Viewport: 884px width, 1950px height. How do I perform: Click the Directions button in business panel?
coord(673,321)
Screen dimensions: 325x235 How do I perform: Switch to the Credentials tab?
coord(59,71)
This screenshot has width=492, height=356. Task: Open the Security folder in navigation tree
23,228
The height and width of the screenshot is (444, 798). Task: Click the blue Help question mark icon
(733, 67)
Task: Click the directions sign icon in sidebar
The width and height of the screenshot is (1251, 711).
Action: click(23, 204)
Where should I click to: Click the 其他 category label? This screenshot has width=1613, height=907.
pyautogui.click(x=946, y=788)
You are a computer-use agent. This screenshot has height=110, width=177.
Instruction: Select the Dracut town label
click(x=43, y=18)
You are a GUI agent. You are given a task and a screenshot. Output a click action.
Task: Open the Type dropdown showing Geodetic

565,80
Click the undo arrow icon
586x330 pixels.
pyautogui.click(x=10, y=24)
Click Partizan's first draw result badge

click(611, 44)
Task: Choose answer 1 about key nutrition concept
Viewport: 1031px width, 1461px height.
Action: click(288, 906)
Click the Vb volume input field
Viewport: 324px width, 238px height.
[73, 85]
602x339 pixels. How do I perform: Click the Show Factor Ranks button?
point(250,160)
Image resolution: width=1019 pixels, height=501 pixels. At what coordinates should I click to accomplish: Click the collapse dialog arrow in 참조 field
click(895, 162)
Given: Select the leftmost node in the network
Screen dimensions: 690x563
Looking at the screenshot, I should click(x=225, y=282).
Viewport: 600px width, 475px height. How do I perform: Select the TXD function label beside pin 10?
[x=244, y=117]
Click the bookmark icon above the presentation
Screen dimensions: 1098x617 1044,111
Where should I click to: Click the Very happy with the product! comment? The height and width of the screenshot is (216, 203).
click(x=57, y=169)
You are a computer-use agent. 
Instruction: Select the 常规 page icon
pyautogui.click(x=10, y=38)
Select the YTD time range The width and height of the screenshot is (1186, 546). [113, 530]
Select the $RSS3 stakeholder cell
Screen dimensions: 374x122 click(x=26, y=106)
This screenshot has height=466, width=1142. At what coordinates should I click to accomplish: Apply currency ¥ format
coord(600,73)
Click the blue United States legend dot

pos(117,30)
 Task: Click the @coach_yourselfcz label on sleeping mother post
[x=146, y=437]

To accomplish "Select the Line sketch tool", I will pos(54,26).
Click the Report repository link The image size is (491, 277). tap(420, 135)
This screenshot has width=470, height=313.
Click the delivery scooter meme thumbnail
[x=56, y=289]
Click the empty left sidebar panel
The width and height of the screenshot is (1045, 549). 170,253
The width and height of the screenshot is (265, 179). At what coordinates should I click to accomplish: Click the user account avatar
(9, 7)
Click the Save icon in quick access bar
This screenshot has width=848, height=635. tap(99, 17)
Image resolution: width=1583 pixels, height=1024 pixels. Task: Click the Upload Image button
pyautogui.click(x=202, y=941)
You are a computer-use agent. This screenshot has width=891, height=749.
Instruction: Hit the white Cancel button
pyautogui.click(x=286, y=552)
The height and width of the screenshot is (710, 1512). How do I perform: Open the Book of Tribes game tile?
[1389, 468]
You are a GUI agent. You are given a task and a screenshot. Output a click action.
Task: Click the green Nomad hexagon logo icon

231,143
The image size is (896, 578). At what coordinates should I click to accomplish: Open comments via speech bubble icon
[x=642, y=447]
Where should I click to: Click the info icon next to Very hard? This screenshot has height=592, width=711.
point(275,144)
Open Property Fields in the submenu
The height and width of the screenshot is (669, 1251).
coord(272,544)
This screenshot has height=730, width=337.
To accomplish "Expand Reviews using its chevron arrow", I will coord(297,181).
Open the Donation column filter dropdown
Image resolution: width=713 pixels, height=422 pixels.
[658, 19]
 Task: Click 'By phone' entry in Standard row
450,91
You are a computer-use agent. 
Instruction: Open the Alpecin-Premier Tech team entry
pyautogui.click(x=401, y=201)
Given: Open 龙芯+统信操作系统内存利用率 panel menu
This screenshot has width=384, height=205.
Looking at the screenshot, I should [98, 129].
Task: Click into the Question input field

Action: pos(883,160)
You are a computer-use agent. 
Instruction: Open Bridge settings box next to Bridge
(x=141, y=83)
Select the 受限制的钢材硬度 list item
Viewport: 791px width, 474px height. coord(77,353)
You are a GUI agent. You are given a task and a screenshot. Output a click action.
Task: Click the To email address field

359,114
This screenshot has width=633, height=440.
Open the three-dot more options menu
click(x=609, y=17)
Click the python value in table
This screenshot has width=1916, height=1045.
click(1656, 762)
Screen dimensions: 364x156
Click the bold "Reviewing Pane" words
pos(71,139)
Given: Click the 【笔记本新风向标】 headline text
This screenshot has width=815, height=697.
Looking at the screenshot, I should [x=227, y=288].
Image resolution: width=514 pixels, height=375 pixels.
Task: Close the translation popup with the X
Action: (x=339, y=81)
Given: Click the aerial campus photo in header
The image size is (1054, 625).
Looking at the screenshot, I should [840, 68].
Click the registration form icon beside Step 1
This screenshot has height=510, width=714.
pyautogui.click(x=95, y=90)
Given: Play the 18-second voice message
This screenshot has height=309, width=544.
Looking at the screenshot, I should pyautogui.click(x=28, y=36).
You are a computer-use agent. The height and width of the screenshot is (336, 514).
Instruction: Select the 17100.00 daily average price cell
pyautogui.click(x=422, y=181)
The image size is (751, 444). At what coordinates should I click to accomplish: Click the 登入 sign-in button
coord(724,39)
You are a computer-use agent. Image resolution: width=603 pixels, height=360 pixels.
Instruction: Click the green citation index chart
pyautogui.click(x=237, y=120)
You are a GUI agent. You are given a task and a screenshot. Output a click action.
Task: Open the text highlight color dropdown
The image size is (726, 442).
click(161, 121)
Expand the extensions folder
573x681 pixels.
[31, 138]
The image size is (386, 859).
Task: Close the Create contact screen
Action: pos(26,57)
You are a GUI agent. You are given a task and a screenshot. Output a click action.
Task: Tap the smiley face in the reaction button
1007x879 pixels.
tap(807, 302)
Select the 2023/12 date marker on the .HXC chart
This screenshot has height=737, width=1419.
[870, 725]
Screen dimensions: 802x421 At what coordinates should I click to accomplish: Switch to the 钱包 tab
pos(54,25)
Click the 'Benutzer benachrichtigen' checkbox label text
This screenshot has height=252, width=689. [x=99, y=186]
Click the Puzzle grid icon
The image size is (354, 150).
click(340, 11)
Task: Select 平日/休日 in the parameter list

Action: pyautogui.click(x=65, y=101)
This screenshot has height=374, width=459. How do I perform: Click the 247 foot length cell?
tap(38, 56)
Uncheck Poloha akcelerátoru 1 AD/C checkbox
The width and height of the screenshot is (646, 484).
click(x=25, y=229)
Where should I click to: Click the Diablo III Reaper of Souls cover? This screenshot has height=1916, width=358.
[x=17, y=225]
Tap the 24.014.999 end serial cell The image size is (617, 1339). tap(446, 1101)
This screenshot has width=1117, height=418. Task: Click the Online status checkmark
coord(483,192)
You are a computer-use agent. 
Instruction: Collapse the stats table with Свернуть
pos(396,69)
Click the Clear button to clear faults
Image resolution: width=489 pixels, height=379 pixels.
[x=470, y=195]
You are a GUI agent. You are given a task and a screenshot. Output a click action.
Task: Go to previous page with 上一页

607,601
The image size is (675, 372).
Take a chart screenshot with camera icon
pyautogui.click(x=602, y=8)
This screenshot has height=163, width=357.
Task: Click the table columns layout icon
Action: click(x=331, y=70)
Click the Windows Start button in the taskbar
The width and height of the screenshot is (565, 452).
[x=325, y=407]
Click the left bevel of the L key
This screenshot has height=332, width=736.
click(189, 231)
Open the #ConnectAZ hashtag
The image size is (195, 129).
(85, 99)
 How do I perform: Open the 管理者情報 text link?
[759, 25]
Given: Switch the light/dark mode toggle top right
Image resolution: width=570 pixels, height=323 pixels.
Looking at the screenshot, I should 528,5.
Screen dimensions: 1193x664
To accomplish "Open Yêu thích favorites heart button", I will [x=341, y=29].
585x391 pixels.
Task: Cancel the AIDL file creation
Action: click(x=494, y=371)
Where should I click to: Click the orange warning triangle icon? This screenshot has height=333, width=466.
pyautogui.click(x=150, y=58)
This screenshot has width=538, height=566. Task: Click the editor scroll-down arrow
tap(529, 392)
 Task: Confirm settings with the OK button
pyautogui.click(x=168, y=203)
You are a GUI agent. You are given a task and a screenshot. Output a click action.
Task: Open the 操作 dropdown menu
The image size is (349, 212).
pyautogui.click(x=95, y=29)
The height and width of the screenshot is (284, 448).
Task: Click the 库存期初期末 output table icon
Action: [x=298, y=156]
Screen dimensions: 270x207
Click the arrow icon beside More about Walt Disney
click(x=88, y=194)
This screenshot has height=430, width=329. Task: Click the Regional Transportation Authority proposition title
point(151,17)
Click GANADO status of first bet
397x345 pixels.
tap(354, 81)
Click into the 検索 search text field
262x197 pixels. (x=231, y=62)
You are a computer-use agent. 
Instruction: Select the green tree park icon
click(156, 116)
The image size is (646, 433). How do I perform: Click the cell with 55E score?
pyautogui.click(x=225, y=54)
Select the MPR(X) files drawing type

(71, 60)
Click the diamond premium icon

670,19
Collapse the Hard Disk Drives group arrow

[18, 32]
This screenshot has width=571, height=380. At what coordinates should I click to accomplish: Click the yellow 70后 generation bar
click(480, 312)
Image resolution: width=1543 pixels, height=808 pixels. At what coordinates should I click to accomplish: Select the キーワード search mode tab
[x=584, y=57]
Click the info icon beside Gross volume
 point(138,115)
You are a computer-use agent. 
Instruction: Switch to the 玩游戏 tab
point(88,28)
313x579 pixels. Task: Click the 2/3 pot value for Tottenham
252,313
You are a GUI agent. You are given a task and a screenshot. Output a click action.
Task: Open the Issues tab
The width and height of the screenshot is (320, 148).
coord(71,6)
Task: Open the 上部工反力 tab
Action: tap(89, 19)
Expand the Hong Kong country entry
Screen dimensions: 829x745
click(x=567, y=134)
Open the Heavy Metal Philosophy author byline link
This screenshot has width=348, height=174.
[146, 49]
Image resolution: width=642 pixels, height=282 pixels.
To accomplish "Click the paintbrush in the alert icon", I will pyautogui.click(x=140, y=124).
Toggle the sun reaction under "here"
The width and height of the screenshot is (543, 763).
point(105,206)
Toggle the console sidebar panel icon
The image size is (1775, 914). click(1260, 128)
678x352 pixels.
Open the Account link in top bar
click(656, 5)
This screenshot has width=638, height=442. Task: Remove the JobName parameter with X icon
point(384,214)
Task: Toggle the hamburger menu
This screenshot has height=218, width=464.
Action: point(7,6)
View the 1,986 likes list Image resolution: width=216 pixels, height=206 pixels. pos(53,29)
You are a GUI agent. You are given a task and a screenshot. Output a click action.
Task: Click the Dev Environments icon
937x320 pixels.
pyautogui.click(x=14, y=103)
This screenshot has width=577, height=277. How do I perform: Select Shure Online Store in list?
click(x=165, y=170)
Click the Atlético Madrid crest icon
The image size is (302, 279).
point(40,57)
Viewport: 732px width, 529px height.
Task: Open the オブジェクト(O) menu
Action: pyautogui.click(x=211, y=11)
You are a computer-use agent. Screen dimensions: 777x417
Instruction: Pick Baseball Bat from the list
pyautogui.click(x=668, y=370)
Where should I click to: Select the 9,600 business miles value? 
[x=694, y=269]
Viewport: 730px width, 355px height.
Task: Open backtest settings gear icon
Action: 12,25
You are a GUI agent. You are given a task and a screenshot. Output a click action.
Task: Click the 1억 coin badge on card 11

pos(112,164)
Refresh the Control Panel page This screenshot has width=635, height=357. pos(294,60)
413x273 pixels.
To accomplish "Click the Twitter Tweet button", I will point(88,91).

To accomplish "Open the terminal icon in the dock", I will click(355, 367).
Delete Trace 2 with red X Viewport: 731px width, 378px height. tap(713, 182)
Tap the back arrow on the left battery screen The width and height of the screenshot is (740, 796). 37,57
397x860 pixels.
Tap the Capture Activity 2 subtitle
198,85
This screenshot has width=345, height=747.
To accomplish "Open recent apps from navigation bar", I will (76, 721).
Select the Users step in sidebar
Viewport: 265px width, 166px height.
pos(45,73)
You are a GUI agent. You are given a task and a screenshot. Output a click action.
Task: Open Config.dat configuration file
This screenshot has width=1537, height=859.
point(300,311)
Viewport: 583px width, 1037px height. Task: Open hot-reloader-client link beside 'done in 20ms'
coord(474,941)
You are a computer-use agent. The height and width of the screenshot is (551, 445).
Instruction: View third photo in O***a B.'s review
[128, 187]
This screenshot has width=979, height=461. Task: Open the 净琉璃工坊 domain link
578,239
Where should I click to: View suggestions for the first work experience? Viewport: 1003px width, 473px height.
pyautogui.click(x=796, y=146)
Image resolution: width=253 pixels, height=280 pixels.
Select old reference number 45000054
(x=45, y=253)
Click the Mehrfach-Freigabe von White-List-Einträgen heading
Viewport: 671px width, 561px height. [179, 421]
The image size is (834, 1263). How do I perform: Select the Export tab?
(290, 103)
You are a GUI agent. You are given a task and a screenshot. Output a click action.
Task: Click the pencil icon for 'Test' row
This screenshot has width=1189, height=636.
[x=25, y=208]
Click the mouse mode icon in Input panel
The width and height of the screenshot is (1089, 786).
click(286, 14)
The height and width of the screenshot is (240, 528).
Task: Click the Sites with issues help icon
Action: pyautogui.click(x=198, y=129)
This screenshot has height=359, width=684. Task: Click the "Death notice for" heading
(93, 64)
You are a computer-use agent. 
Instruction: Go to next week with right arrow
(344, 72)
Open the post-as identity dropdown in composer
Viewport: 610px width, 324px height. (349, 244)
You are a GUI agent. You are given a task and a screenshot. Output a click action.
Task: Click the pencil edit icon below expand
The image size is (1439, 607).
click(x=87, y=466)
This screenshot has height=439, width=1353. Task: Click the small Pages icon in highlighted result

* Goal of the exercise *
Retype only the lines running from the top of the listing to the line that holds "Task: Click the directions", both ends included.

* Answer section *
Viewport: 884px width, 1950px height. How do I perform: Click the Directions button in business panel?
coord(673,321)
Screen dimensions: 325x235 How do I perform: Switch to the Credentials tab?
coord(59,71)
This screenshot has width=492, height=356. Task: Open the Security folder in navigation tree
23,228
The height and width of the screenshot is (444, 798). Task: Click the blue Help question mark icon
(733, 67)
Task: Click the directions sign icon in sidebar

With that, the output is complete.